● **What this task involves**: Begin with the line containing "874x750 pixels. Task: Click" and reproduce it and all later lines exactly, through the last line of the records. Add nothing else.
---------- Data records ----------
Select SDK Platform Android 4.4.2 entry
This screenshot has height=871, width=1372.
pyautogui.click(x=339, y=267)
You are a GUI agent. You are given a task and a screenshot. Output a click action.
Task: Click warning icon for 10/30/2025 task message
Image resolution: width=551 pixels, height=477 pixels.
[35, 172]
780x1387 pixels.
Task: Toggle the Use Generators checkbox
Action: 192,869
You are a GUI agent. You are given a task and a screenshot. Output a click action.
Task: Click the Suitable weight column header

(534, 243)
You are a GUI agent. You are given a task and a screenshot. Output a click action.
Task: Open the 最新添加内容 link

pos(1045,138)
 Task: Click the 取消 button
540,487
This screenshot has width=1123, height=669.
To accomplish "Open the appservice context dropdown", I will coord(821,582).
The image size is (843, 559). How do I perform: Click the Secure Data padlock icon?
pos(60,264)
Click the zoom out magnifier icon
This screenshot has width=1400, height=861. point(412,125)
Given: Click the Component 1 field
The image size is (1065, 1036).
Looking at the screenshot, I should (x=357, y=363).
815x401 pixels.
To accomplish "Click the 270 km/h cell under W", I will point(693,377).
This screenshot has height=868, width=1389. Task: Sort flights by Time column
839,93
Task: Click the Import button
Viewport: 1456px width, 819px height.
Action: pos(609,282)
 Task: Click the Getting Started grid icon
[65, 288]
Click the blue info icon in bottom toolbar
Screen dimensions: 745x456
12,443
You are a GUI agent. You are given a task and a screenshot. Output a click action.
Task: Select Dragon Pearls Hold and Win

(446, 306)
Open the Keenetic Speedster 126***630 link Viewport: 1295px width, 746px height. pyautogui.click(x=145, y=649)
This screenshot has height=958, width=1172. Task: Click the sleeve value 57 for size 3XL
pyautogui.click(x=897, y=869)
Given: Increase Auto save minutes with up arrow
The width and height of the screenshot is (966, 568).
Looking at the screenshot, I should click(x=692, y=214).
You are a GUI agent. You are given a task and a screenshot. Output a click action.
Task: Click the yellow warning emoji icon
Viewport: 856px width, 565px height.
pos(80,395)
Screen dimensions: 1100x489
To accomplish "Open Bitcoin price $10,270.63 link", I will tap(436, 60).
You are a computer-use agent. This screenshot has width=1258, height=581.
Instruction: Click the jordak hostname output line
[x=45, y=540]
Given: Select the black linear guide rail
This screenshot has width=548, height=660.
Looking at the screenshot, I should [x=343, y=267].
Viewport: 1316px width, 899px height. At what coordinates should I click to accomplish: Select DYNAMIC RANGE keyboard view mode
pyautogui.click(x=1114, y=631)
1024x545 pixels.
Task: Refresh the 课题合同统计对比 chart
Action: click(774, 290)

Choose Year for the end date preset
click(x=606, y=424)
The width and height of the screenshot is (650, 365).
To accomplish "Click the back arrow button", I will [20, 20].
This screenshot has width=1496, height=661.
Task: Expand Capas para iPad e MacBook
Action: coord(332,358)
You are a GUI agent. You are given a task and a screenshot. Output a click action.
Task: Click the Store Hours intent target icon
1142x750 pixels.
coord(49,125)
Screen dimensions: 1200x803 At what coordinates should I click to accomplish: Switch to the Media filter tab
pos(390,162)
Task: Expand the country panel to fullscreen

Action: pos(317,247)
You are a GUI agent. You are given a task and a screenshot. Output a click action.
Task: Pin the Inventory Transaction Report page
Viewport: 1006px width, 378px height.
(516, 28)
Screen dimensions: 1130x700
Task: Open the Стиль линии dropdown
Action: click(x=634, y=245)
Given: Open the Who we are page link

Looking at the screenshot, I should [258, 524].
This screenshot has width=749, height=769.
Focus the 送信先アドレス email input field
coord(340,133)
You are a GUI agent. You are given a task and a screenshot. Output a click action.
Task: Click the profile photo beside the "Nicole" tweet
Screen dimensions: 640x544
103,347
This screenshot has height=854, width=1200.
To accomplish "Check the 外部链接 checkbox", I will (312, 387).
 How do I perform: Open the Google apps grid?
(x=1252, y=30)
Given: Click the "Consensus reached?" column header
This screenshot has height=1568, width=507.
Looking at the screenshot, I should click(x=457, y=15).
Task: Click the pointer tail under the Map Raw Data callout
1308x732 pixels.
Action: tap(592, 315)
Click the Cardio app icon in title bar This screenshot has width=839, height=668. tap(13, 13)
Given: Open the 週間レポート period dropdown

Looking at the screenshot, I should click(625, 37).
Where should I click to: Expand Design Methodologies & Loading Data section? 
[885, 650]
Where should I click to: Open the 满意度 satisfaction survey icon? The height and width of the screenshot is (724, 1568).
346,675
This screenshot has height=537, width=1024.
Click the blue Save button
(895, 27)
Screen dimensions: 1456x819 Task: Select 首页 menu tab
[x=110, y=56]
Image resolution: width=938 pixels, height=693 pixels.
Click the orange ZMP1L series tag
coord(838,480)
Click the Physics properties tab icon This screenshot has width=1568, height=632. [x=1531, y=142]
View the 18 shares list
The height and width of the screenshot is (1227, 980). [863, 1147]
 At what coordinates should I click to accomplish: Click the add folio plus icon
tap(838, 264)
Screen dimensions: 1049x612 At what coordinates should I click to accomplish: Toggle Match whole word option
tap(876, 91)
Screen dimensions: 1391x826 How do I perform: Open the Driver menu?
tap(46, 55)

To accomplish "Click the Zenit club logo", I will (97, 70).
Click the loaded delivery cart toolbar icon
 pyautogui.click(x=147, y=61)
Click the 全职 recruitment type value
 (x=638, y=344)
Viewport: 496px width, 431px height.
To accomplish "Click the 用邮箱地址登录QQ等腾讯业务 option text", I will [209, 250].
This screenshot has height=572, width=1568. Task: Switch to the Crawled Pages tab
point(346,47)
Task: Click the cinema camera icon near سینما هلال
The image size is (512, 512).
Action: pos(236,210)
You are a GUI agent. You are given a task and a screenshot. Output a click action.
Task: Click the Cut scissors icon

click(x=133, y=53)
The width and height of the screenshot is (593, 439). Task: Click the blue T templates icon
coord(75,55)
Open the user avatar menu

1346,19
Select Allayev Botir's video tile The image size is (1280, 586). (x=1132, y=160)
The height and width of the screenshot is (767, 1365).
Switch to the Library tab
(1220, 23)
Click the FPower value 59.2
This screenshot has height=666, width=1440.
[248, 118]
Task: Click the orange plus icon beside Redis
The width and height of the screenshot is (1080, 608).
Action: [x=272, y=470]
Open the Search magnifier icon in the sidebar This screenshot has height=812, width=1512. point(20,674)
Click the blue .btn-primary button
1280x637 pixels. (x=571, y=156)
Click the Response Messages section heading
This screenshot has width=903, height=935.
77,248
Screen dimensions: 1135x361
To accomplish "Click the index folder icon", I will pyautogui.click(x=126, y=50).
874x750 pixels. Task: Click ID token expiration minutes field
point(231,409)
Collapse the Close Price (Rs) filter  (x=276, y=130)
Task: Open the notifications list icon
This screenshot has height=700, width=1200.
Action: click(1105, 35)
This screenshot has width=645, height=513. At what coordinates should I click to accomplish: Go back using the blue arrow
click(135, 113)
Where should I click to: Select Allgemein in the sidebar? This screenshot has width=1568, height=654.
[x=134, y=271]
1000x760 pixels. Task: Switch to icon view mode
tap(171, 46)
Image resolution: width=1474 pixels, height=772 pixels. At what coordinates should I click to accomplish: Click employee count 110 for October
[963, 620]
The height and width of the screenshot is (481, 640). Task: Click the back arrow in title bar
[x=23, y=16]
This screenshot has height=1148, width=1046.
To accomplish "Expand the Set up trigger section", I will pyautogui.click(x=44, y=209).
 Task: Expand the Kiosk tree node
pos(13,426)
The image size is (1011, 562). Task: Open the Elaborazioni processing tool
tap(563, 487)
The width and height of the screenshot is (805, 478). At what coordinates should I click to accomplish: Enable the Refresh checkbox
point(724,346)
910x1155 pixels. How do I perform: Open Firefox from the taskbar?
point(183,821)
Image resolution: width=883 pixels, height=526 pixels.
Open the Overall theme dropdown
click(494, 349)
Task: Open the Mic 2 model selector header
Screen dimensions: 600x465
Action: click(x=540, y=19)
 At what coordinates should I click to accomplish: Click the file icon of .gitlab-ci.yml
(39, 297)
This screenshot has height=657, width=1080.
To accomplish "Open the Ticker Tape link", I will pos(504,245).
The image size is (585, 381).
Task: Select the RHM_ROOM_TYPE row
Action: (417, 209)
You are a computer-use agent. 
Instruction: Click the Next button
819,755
----------
● **Worked solution**:
874x750 pixels. Task: Click ID token expiration minutes field
point(231,409)
Collapse the Close Price (Rs) filter  (x=276, y=130)
Task: Open the notifications list icon
This screenshot has height=700, width=1200.
Action: click(1105, 35)
This screenshot has width=645, height=513. At what coordinates should I click to accomplish: Go back using the blue arrow
click(135, 113)
Where should I click to: Select Allgemein in the sidebar? This screenshot has width=1568, height=654.
[x=134, y=271]
1000x760 pixels. Task: Switch to icon view mode
tap(171, 46)
Image resolution: width=1474 pixels, height=772 pixels. At what coordinates should I click to accomplish: Click employee count 110 for October
[963, 620]
The height and width of the screenshot is (481, 640). Task: Click the back arrow in title bar
[x=23, y=16]
This screenshot has height=1148, width=1046.
To accomplish "Expand the Set up trigger section", I will pyautogui.click(x=44, y=209).
 Task: Expand the Kiosk tree node
pos(13,426)
The image size is (1011, 562). Task: Open the Elaborazioni processing tool
tap(563, 487)
The width and height of the screenshot is (805, 478). At what coordinates should I click to accomplish: Enable the Refresh checkbox
point(724,346)
910x1155 pixels. How do I perform: Open Firefox from the taskbar?
point(183,821)
Image resolution: width=883 pixels, height=526 pixels.
Open the Overall theme dropdown
click(494, 349)
Task: Open the Mic 2 model selector header
Screen dimensions: 600x465
Action: click(x=540, y=19)
 At what coordinates should I click to accomplish: Click the file icon of .gitlab-ci.yml
(39, 297)
This screenshot has height=657, width=1080.
To accomplish "Open the Ticker Tape link", I will pos(504,245).
The image size is (585, 381).
Task: Select the RHM_ROOM_TYPE row
Action: (417, 209)
You are a computer-use agent. 
Instruction: Click the Next button
819,755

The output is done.